What do these data add to the existing literature? This study is the first to report COVID-19-related outcomes in patients with rheumatic diseases from South Korea and indicates an increased risk of testing positive for SARS-CoV-2, severe COVID-19 outcomes, and COVID-19-related death compared with the general South Korean population. Absolute comparisons with cohorts from different parts of the world are difficult to make due to differences in study designs. However, potential future meta-analyses might include these data for pooled analyses. This is relevant, as non-White ethnicity has been associated with a higher risk of COVID-19-related hospitalisation and mortality in previous studies. An important factor to take into consideration when reading the study by Shin and colleagues is the timing of patient enrolment into the presented cohort, in that these patients were treated before any of the results on effective treatments (including dexamethasone) were published from the major COVID-19 studies. The standard of care at the beginning of the pandemic compared with now has considerably changed, adding yet another variable into the equation and making comparisons between cohorts even more difficult.
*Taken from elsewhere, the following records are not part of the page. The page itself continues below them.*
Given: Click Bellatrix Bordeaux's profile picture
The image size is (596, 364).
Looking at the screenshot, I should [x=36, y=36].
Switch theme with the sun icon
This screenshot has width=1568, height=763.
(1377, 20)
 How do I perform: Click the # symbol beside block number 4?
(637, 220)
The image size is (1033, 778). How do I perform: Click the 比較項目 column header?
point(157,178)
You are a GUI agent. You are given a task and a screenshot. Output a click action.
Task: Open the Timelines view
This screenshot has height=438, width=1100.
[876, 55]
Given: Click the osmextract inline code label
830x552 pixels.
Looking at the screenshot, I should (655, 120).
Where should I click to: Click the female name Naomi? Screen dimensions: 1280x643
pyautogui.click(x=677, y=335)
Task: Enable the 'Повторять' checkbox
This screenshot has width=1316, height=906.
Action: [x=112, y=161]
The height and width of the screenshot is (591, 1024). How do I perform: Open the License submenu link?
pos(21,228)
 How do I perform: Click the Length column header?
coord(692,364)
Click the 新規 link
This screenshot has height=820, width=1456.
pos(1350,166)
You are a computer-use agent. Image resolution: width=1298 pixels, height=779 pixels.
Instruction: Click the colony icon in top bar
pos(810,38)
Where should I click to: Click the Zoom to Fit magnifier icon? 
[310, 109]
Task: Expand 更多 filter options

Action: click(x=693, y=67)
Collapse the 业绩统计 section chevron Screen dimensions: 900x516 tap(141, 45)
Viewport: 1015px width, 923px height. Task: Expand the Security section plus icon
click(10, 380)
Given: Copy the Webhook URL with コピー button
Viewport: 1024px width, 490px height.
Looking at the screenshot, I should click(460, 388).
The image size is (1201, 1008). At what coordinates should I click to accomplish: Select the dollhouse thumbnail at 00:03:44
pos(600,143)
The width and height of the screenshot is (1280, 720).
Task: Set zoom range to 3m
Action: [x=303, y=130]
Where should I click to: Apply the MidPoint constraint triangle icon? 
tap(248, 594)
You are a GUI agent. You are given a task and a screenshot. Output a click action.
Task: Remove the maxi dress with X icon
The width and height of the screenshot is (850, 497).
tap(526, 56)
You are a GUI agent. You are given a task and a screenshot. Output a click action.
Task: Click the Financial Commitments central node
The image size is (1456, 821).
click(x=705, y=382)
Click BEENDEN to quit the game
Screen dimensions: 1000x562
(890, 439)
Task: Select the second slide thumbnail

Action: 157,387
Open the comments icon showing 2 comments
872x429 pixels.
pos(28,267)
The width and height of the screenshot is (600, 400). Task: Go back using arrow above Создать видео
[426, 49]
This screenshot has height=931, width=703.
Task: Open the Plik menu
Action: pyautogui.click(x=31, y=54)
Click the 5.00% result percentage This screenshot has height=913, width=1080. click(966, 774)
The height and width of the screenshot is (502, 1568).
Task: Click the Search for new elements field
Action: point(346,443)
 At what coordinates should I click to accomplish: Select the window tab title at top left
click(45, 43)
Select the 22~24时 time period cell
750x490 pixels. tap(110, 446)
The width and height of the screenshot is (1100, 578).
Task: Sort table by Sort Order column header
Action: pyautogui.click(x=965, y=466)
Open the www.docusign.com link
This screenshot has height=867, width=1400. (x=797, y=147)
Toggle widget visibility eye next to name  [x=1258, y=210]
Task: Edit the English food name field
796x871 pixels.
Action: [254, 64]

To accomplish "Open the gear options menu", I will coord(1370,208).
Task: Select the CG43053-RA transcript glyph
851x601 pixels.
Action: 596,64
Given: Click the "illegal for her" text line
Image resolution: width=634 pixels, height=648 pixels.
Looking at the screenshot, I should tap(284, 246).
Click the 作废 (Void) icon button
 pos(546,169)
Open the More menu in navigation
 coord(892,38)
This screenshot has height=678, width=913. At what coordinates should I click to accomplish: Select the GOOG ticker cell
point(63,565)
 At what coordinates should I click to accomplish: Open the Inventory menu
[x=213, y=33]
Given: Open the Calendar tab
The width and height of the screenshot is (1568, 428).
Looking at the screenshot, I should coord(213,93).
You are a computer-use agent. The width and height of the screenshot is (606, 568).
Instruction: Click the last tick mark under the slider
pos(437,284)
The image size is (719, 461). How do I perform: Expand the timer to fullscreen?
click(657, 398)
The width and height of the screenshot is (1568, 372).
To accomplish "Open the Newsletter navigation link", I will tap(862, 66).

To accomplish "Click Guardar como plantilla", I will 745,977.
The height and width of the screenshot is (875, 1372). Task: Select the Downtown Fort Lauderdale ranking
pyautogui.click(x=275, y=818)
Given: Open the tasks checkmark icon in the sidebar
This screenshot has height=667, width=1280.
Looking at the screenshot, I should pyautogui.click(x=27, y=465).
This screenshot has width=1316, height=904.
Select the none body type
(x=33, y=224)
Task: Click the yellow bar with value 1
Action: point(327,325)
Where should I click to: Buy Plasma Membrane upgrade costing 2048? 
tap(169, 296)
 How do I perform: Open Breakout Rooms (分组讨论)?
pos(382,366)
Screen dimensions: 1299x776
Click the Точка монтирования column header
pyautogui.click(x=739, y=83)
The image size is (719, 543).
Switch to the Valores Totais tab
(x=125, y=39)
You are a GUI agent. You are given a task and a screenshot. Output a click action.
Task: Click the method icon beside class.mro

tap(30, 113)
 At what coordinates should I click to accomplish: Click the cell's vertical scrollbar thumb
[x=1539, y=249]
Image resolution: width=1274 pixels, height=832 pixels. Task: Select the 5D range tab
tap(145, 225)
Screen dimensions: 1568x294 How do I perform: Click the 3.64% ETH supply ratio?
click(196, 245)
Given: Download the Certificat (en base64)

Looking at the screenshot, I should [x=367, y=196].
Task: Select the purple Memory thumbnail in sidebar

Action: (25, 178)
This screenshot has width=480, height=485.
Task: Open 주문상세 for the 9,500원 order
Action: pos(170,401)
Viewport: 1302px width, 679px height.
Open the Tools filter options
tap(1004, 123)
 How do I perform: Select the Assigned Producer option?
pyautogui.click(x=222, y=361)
At the beginning of the pandemic, there was a concern among rheumatologists globally that patients with rheumatic diseases might be at particular risk for increased morbidity and mortality related to COVID-19. 15 months into the pandemic, the published data consistently show that the main drivers for adverse clinical outcomes in the general population and in patients with rheumatic diseases are age, male sex, and comorbidities such as cardiovascular disease. The main questions that arises from these data from South Korea is whether and to what degree patients with rheumatic diseases treated with DMARDs will respond to the available vaccinations. Emerging data suggest that patients with rheumatic and muskuloskeletal diseases treated with conventional or biological DMARDs exert an immune response to COVID-19 vaccines; however, further data on larger cohorts are urgently needed to identify whether and to which extent the individual rheumatic and muskuloskeletal diseases, and their associated treatments, affect the immune response to the individual COVID-19 vaccines. There is work ahead for the rheumatology community.

KS has received speakers' fees from UCB. OH reports speakers' fees from AbbVie, Pfizer, and Novartis, outside the submitted work.